Verbatim, and with nothing else, reproduce the data below from its first line through the line containing "Task: Add experience with the plus icon".

Data provided START

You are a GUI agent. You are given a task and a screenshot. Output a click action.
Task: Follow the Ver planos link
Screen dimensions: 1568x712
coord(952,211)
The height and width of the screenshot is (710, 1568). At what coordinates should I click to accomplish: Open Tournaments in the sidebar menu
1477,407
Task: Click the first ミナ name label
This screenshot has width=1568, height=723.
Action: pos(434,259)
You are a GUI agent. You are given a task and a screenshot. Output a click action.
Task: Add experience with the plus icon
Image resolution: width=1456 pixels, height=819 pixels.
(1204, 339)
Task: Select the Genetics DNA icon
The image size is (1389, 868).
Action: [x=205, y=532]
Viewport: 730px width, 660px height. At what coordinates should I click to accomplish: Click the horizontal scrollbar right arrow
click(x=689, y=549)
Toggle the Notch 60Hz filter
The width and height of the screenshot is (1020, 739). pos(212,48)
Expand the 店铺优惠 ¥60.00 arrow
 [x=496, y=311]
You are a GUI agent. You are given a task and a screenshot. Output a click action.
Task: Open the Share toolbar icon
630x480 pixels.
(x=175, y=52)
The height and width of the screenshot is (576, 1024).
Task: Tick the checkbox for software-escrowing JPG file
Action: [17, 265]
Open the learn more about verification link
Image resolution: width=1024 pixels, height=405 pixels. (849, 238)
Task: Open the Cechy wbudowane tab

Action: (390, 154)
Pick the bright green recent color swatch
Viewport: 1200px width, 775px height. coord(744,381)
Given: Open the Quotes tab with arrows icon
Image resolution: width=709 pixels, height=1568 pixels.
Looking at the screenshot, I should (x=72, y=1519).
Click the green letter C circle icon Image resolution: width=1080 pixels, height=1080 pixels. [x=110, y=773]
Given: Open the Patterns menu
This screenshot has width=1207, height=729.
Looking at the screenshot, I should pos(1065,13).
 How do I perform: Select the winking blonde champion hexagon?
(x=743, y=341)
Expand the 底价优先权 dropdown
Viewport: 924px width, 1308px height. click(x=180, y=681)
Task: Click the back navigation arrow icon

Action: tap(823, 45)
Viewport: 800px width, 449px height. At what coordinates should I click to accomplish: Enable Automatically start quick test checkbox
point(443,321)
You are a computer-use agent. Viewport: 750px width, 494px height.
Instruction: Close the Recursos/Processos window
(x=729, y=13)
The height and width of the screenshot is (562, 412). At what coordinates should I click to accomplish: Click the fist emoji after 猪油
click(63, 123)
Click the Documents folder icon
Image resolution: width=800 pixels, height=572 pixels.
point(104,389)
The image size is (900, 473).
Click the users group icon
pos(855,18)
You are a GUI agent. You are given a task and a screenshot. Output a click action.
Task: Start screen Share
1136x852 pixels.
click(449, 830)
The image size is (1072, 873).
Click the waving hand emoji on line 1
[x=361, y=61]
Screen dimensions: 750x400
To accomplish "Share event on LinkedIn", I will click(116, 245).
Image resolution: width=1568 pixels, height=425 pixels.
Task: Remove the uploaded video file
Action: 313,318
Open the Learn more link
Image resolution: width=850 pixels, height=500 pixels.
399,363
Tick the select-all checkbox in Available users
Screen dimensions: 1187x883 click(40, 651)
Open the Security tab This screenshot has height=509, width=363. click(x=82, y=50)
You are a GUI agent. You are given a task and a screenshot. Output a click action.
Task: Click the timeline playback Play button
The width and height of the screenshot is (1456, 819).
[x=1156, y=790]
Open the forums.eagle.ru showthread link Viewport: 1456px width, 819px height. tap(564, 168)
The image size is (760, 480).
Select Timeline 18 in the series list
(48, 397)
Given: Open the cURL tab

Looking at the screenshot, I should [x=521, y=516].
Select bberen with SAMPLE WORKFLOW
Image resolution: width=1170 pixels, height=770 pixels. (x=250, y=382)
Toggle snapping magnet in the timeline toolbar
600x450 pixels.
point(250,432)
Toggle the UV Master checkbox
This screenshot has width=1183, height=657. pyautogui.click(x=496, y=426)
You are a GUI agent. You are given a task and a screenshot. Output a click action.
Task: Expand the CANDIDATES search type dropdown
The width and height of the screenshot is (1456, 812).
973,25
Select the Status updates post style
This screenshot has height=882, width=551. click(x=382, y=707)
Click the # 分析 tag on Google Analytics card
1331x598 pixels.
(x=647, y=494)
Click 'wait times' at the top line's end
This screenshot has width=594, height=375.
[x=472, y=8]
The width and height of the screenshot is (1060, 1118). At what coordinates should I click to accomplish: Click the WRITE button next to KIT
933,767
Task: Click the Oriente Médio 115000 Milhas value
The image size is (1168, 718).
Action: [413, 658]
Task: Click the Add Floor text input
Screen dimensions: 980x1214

Data provided END

**Output of the exercise:**
You are a GUI agent. You are given a task and a screenshot. Output a click action.
Task: Follow the Ver planos link
Screen dimensions: 1568x712
coord(952,211)
The height and width of the screenshot is (710, 1568). At what coordinates should I click to accomplish: Open Tournaments in the sidebar menu
1477,407
Task: Click the first ミナ name label
This screenshot has width=1568, height=723.
Action: pos(434,259)
You are a GUI agent. You are given a task and a screenshot. Output a click action.
Task: Add experience with the plus icon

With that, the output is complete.